Starting at the first line of the data below, retype every line up to and including the one containing "This screenshot has width=1151, height=650.".
BEGIN Record extracts
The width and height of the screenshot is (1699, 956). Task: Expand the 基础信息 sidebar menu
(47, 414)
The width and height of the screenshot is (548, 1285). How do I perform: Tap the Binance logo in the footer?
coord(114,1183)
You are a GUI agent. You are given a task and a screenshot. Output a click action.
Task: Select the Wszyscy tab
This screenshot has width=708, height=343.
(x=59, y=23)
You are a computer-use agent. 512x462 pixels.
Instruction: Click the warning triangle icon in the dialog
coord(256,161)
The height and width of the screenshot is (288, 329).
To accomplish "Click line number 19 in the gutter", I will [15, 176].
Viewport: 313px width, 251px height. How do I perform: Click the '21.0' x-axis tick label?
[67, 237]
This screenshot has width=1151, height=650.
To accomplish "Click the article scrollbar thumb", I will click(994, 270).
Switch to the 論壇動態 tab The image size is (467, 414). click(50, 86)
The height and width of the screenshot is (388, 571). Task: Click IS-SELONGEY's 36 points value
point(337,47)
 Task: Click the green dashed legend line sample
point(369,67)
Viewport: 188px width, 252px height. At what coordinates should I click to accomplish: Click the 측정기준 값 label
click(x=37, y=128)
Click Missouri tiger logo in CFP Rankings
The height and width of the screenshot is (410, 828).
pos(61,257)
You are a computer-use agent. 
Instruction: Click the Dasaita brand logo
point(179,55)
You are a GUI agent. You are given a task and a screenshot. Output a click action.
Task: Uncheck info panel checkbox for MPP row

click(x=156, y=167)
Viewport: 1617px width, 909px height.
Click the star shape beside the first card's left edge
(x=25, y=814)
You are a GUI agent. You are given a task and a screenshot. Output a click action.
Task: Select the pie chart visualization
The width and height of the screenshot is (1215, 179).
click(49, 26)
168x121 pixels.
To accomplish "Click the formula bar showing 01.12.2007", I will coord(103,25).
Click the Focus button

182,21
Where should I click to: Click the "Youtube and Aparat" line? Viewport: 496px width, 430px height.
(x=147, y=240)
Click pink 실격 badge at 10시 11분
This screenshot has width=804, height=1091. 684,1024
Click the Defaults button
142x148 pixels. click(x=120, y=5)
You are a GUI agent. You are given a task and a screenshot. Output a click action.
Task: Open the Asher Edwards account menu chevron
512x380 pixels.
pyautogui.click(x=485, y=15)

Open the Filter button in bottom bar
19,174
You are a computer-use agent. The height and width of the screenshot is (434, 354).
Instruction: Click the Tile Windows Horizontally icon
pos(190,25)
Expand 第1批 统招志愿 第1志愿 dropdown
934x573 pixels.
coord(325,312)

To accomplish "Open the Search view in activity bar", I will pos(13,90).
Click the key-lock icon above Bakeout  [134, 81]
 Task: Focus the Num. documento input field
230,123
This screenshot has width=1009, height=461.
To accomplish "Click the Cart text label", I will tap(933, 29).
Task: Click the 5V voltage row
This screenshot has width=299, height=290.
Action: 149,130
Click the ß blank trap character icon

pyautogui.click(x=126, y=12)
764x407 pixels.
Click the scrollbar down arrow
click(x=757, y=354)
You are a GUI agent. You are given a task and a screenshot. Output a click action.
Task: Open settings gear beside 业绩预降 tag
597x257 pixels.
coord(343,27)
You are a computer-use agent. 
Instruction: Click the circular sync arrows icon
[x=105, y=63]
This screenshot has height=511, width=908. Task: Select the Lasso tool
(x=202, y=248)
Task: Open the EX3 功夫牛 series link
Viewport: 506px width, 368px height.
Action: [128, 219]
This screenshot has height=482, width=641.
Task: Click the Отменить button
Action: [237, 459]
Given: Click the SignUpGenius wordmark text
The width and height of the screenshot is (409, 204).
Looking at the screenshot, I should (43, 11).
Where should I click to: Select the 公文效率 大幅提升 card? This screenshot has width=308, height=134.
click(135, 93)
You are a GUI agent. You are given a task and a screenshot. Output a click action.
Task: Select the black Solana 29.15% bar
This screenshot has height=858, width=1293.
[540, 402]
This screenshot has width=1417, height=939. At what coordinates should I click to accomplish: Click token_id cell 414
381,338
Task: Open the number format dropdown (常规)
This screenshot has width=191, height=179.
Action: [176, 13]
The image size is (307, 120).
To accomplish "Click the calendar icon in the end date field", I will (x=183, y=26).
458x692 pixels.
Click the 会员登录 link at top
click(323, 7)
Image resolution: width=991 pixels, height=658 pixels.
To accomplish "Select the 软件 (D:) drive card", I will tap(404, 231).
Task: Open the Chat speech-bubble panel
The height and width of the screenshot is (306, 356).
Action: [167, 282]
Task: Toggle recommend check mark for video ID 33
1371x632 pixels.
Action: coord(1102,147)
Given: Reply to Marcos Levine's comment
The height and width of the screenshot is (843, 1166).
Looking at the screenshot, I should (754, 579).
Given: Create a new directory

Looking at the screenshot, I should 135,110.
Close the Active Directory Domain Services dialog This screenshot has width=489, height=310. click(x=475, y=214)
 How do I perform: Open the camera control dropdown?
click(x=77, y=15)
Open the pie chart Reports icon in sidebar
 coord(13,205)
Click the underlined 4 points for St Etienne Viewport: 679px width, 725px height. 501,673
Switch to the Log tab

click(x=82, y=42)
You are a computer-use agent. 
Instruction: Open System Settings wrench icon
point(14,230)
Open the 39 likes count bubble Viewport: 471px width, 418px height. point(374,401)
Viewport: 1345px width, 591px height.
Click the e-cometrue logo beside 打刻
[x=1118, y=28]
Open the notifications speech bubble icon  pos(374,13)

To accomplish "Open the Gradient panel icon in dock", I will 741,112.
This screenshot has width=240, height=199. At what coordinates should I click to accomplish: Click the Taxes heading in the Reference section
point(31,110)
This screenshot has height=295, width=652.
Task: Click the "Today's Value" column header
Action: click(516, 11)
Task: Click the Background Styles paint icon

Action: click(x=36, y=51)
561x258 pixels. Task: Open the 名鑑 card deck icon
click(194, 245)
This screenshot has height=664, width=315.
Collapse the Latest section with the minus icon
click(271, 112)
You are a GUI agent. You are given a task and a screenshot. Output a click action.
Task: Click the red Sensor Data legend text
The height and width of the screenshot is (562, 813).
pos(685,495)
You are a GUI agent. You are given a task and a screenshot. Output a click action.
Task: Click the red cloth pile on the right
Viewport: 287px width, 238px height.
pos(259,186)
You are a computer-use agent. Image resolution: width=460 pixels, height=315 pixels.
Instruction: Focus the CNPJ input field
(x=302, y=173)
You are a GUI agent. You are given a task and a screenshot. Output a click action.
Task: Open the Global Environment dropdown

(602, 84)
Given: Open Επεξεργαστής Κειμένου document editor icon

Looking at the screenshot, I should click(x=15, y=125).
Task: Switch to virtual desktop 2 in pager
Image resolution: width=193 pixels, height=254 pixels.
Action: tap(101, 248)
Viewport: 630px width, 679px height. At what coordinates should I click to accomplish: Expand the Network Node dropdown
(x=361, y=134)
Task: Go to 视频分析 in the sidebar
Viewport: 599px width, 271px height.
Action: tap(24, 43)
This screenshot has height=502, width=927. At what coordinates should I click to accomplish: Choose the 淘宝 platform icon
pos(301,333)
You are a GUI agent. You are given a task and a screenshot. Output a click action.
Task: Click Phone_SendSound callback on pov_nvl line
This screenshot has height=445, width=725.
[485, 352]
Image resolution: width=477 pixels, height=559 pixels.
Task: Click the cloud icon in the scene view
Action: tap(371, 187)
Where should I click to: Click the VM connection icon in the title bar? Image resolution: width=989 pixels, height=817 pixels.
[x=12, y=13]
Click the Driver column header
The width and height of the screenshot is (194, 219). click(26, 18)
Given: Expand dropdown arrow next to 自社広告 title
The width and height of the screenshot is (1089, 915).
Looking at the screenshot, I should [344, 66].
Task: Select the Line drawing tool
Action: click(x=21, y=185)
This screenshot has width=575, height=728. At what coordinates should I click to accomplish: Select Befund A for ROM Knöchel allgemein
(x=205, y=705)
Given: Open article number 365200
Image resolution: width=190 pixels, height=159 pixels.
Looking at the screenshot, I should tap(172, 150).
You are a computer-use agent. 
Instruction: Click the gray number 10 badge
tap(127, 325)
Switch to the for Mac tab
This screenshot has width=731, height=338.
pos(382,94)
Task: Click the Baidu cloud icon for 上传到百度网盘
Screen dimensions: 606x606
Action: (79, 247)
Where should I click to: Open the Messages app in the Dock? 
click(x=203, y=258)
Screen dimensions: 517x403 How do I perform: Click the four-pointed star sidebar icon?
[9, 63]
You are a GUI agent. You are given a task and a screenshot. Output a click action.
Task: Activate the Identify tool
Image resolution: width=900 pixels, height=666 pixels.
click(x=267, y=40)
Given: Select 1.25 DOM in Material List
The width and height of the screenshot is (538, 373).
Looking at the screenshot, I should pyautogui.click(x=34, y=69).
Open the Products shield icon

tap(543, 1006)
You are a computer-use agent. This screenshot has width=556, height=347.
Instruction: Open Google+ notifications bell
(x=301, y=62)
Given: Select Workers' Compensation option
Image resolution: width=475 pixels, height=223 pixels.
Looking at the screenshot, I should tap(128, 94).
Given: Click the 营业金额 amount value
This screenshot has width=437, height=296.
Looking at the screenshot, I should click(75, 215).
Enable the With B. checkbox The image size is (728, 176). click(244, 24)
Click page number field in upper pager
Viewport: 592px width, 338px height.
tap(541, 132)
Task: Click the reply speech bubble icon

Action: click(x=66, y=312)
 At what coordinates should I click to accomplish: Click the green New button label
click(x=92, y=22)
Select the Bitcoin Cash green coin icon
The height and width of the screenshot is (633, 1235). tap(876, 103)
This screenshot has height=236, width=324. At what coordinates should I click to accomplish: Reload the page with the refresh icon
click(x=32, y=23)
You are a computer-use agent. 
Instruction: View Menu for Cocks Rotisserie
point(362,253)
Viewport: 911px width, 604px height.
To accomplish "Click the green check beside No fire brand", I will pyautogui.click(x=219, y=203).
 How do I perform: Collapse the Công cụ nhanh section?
END Record extracts
● Exercise output:
The width and height of the screenshot is (1699, 956). Task: Expand the 基础信息 sidebar menu
(47, 414)
The width and height of the screenshot is (548, 1285). How do I perform: Tap the Binance logo in the footer?
coord(114,1183)
You are a GUI agent. You are given a task and a screenshot. Output a click action.
Task: Select the Wszyscy tab
This screenshot has width=708, height=343.
(x=59, y=23)
You are a computer-use agent. 512x462 pixels.
Instruction: Click the warning triangle icon in the dialog
coord(256,161)
The height and width of the screenshot is (288, 329).
To accomplish "Click line number 19 in the gutter", I will [15, 176].
Viewport: 313px width, 251px height. How do I perform: Click the '21.0' x-axis tick label?
[67, 237]
This screenshot has width=1151, height=650.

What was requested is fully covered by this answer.